[NOTES/QCQI-01005] Bloch Sphere

Bloch Sphere:

A qubit may be thought of a spin ${1\over2}$ state vector. If spin projection along direction $(\theta,\phi)$ is $+{1\over2}$ .
The corresponding state vector must be eigen vector of  $(\hat{n}\cdot\vec{\sigma})$ with eigen value 1.
\begin{equation}\label{eq01}
(\hat{n}\cdot\vec{\sigma})\begin{pmatrix}\alpha\\ \beta\end{pmatrix} =
\begin{pmatrix} \alpha\\ \beta\end{pmatrix}
\end{equation}

Writing
\begin{equation}
\hat{n}=(\sin\theta\cos\phi,\sin\theta\sin\phi,\cos\theta),
\end{equation}
the normalized eigenvector can be written in the form
\begin{equation}
\chi=\begin{pmatrix} \cos(\theta/2)e^{-i\phi}\\
\sin(\theta/2)\end{pmatrix}
\end{equation}
comparing with $\binom{\alpha}{\beta}$ we see that
\begin{eqnarray}
|\alpha|=\cos{\theta\over2}\qquad|\beta|=\sin{\theta\over2},&&\qquad
0\le\theta\le n\\
e^{-i\phi}={\alpha\over|\alpha|}.&&\qquad0\le\phi<2\pi
\end{eqnarray}
Thus qubits, apart from an over all phase, are in one to one
correspondence with points $(\theta,\phi)$ on a unit sphere.
Representation of qubit by a point on sphere is known as the Bloch
sphere representation.

Representation of pure and mixed states

The density operator corresponding to the pure state 

\begin{equation}\rho = {1\over2}(I+\hat{n}\cdot\vec{\sigma})\end{equation}

with $|\hat{n}|$ given by \eqref{eq02}.

For $|\vec{m}|<1$, the vector
$\vec{m}$ represents a point inside the Bloch sphere and the density
operator
\begin{equation}\label{eq06}
\rho = {1\over2}(I+\vec{m}\cdot\vec{\sigma}), \qquad |\vec{m}|<1
\end{equation}
represents a mixed state since $\rho^2\ne\rho$.

Thus the pure states of qubit are in a one to one correspondence
with points on the sphere (pure states).
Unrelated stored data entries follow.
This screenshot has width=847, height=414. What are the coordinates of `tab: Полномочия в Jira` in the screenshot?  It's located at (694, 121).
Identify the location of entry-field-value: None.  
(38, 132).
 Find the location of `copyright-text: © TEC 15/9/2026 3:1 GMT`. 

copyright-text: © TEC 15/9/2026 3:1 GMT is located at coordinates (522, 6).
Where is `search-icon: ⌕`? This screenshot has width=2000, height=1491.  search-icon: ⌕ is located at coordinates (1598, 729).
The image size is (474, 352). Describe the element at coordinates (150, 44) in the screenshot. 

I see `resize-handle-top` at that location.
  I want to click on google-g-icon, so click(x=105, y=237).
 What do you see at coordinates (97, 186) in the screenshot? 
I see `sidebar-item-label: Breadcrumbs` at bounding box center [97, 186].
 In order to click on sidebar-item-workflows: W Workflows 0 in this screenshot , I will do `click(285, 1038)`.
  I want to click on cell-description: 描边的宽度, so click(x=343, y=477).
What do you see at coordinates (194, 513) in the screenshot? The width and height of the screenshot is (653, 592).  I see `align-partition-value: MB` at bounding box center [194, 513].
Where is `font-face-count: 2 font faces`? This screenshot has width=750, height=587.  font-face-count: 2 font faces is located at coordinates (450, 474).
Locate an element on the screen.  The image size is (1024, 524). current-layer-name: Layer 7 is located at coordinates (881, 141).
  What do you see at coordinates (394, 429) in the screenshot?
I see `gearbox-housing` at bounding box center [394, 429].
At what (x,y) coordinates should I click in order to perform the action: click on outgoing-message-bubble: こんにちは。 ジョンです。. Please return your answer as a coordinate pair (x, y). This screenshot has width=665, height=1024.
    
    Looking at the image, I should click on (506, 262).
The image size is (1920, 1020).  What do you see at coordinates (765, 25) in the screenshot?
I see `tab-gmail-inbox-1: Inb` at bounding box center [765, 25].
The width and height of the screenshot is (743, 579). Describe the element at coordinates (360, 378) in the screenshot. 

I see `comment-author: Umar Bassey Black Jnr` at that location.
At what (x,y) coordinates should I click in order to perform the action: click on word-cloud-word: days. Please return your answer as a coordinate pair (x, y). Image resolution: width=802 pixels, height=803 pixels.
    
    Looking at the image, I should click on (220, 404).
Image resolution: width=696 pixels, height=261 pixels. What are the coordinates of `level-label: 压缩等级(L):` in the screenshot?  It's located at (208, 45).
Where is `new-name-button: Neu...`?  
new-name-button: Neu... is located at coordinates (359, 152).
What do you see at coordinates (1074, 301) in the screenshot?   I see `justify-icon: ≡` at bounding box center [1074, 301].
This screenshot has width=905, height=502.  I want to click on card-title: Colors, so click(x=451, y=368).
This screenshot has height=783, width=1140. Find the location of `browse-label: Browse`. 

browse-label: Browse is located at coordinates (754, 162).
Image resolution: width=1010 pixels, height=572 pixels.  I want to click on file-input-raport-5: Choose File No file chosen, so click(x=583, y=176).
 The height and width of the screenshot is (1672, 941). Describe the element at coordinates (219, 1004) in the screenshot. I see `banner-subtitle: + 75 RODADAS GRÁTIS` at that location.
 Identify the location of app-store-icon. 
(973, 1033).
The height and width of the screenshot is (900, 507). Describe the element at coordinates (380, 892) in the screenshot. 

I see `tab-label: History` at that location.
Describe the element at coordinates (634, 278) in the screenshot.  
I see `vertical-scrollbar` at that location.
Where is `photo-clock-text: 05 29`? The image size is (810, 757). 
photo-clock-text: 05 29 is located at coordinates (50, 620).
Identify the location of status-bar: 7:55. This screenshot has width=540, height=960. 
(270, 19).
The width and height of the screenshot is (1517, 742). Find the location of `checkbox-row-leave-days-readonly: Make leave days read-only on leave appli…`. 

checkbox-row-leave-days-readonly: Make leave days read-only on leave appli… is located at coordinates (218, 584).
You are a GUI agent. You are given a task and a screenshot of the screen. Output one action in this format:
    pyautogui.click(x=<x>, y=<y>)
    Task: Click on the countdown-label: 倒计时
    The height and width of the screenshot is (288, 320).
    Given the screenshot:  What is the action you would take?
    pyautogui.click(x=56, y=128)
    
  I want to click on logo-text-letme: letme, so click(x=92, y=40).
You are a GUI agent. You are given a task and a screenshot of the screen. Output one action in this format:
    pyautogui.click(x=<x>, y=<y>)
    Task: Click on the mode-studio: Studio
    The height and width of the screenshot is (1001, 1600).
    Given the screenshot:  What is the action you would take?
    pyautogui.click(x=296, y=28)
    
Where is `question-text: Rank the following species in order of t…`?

The points inside the Bloch
sphere correspond to possible mixed states of a qubit.\\

Question for You:

Compute eigenvectors of
$\hat{n}\cdot\vec{\sigma}$ with eigen values $\pm1$. Verify that a
normalized eigenvector with eigen values \(\pm1\) can be cast in the form \eqref{eq03}.